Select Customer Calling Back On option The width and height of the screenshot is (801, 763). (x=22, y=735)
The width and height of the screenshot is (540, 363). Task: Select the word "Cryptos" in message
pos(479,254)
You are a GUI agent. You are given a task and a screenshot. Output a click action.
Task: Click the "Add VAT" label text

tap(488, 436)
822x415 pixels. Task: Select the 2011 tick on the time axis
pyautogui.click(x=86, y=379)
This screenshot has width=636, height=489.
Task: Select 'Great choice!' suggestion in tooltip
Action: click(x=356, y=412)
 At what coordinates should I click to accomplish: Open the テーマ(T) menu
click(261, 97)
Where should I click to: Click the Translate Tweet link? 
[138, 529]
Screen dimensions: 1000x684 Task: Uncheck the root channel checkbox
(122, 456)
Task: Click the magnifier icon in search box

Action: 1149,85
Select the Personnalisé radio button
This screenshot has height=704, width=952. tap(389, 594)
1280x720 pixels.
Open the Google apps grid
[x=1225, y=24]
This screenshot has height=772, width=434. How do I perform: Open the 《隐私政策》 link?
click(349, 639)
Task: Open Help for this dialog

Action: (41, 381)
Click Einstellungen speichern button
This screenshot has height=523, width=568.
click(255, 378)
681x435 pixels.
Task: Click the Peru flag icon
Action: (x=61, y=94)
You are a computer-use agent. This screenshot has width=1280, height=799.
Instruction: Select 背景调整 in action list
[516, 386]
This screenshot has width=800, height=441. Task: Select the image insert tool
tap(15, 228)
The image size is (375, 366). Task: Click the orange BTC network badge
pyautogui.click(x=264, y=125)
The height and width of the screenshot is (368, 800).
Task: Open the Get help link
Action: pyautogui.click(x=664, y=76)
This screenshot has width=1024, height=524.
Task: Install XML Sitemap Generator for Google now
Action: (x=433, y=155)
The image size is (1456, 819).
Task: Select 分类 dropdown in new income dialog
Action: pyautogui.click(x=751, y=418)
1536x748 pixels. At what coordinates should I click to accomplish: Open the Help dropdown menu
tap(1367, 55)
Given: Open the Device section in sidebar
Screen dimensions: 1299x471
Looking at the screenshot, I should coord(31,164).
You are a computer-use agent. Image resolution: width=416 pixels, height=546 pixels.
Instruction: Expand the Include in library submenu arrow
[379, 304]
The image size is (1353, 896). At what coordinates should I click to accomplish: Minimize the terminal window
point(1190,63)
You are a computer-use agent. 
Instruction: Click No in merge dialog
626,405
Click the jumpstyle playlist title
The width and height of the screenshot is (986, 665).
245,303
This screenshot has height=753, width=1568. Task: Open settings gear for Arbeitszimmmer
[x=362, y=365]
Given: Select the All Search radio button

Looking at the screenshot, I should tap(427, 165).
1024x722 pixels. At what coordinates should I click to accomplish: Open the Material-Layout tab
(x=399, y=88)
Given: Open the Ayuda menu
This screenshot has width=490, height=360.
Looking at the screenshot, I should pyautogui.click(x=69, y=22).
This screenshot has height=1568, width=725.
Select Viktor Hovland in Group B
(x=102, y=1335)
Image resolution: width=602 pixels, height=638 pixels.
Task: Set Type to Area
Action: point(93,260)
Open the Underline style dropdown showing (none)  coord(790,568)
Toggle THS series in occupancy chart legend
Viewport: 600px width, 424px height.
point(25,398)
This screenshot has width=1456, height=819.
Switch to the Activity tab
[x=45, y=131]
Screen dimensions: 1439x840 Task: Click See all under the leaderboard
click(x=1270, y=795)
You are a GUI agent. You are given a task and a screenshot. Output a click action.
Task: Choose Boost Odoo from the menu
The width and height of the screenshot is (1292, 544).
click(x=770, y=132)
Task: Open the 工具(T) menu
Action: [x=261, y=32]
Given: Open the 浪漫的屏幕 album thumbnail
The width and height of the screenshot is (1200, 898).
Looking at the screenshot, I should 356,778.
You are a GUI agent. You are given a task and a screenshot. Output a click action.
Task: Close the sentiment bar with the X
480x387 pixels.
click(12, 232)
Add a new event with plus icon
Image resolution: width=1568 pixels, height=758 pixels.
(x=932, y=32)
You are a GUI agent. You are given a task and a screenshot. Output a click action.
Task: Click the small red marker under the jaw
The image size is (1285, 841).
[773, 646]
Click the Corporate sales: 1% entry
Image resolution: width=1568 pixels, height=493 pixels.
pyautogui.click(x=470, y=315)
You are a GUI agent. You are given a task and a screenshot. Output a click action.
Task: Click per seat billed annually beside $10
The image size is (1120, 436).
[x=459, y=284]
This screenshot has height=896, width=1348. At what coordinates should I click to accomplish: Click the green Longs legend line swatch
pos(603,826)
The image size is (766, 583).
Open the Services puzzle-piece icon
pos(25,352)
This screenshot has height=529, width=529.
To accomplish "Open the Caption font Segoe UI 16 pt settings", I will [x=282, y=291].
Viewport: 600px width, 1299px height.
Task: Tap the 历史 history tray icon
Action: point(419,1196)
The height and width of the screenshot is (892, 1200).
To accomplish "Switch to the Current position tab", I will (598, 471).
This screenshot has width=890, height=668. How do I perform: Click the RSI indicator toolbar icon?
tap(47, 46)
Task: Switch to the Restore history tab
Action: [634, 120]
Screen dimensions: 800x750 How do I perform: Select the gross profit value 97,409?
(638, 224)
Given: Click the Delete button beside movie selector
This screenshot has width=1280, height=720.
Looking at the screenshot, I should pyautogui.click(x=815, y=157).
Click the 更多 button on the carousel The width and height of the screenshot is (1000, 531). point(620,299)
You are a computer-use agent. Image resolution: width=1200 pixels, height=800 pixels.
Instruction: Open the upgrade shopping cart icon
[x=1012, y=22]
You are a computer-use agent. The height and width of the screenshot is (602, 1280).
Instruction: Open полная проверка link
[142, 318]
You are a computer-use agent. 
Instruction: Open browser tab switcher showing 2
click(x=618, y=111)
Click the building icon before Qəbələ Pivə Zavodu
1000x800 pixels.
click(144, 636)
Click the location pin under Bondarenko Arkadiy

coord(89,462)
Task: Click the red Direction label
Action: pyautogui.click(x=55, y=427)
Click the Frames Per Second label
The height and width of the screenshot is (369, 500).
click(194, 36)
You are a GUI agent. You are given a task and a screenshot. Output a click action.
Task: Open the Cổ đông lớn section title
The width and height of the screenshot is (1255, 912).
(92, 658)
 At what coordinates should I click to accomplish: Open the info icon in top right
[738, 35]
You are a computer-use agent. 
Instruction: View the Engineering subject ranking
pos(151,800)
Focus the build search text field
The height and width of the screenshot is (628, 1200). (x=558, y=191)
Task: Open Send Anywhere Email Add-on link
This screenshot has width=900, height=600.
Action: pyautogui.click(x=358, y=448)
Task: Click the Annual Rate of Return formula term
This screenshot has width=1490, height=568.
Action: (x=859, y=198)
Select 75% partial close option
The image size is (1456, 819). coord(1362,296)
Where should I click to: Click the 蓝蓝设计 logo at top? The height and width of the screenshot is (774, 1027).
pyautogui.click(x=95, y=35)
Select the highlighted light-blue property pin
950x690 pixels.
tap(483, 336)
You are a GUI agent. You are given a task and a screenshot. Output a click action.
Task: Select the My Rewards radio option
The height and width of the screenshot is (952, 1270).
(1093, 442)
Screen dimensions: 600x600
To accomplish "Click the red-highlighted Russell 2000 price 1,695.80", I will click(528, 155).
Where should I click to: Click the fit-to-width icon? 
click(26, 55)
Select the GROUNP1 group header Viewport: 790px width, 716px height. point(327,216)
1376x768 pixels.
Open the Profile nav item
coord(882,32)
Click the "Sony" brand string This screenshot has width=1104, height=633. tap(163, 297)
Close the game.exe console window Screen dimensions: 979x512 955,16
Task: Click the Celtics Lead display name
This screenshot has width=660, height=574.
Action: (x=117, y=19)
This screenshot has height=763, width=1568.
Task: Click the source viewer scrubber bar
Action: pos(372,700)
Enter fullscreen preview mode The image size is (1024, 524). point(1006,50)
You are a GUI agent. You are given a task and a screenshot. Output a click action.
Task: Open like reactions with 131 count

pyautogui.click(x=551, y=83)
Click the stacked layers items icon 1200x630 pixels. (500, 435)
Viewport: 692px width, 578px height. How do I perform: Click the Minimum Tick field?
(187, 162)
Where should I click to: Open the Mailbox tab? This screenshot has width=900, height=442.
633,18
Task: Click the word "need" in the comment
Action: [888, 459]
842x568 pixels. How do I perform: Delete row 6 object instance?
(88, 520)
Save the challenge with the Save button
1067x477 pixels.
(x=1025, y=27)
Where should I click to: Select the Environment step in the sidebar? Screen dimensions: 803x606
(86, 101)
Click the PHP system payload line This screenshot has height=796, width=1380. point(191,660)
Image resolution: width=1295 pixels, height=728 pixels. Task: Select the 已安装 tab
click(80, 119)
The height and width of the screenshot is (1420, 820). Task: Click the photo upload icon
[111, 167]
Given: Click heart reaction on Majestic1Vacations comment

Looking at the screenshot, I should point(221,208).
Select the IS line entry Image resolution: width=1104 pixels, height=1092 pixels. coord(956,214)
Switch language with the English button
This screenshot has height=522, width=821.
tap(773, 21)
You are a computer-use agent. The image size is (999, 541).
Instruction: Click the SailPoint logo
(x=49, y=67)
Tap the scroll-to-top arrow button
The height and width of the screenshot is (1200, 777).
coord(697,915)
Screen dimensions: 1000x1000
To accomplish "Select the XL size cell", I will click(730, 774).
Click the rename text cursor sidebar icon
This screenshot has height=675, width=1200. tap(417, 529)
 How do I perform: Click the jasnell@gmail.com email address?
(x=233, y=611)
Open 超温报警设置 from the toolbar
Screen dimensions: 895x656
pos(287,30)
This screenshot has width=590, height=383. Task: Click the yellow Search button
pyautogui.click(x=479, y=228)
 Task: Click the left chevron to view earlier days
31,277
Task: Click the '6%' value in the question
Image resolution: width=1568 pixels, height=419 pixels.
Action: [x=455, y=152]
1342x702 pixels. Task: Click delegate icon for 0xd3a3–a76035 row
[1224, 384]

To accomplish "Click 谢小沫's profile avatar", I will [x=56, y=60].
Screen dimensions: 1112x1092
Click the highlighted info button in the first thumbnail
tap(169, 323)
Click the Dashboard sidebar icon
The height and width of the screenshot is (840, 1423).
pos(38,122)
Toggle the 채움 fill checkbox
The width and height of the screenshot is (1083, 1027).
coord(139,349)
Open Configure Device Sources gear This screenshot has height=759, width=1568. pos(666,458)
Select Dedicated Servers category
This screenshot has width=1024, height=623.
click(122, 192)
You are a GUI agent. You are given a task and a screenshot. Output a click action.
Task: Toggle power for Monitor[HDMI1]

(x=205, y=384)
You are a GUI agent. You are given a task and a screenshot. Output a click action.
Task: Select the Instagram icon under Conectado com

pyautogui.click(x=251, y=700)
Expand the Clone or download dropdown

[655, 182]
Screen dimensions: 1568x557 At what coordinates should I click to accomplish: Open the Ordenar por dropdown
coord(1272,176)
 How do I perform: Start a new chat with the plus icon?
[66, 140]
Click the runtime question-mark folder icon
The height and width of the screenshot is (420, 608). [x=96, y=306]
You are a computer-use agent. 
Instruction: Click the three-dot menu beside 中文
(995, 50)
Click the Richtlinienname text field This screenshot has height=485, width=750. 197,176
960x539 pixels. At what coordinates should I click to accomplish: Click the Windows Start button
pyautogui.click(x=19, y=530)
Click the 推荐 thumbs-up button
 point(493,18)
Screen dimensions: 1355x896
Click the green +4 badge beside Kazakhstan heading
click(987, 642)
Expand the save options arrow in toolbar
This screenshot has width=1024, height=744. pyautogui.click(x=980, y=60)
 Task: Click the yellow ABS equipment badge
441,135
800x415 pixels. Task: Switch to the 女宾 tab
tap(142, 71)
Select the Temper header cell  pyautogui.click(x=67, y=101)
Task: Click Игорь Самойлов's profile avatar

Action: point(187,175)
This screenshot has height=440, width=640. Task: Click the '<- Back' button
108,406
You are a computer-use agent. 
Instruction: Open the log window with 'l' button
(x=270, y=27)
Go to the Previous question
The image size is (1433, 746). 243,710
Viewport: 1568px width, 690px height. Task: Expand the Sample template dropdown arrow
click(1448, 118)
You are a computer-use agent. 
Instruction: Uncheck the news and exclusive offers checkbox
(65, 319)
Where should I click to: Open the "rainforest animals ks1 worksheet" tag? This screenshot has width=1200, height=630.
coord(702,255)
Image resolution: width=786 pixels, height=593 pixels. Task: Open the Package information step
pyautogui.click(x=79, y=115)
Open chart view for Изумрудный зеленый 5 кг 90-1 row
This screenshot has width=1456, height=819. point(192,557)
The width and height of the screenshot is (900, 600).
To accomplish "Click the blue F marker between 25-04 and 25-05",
----
▸ **Goal of the exercise**: Set down precisely the lines above between the line holding "How do I perform: Click the jasnell@gmail.com" and the line holding "Screen dimensions: 1112x1092", inclusive, and nothing beyond them.

▸ **Solution to the problem**:
 How do I perform: Click the jasnell@gmail.com email address?
(x=233, y=611)
Open 超温报警设置 from the toolbar
Screen dimensions: 895x656
pos(287,30)
This screenshot has width=590, height=383. Task: Click the yellow Search button
pyautogui.click(x=479, y=228)
 Task: Click the left chevron to view earlier days
31,277
Task: Click the '6%' value in the question
Image resolution: width=1568 pixels, height=419 pixels.
Action: [x=455, y=152]
1342x702 pixels. Task: Click delegate icon for 0xd3a3–a76035 row
[1224, 384]

To accomplish "Click 谢小沫's profile avatar", I will [x=56, y=60].
Screen dimensions: 1112x1092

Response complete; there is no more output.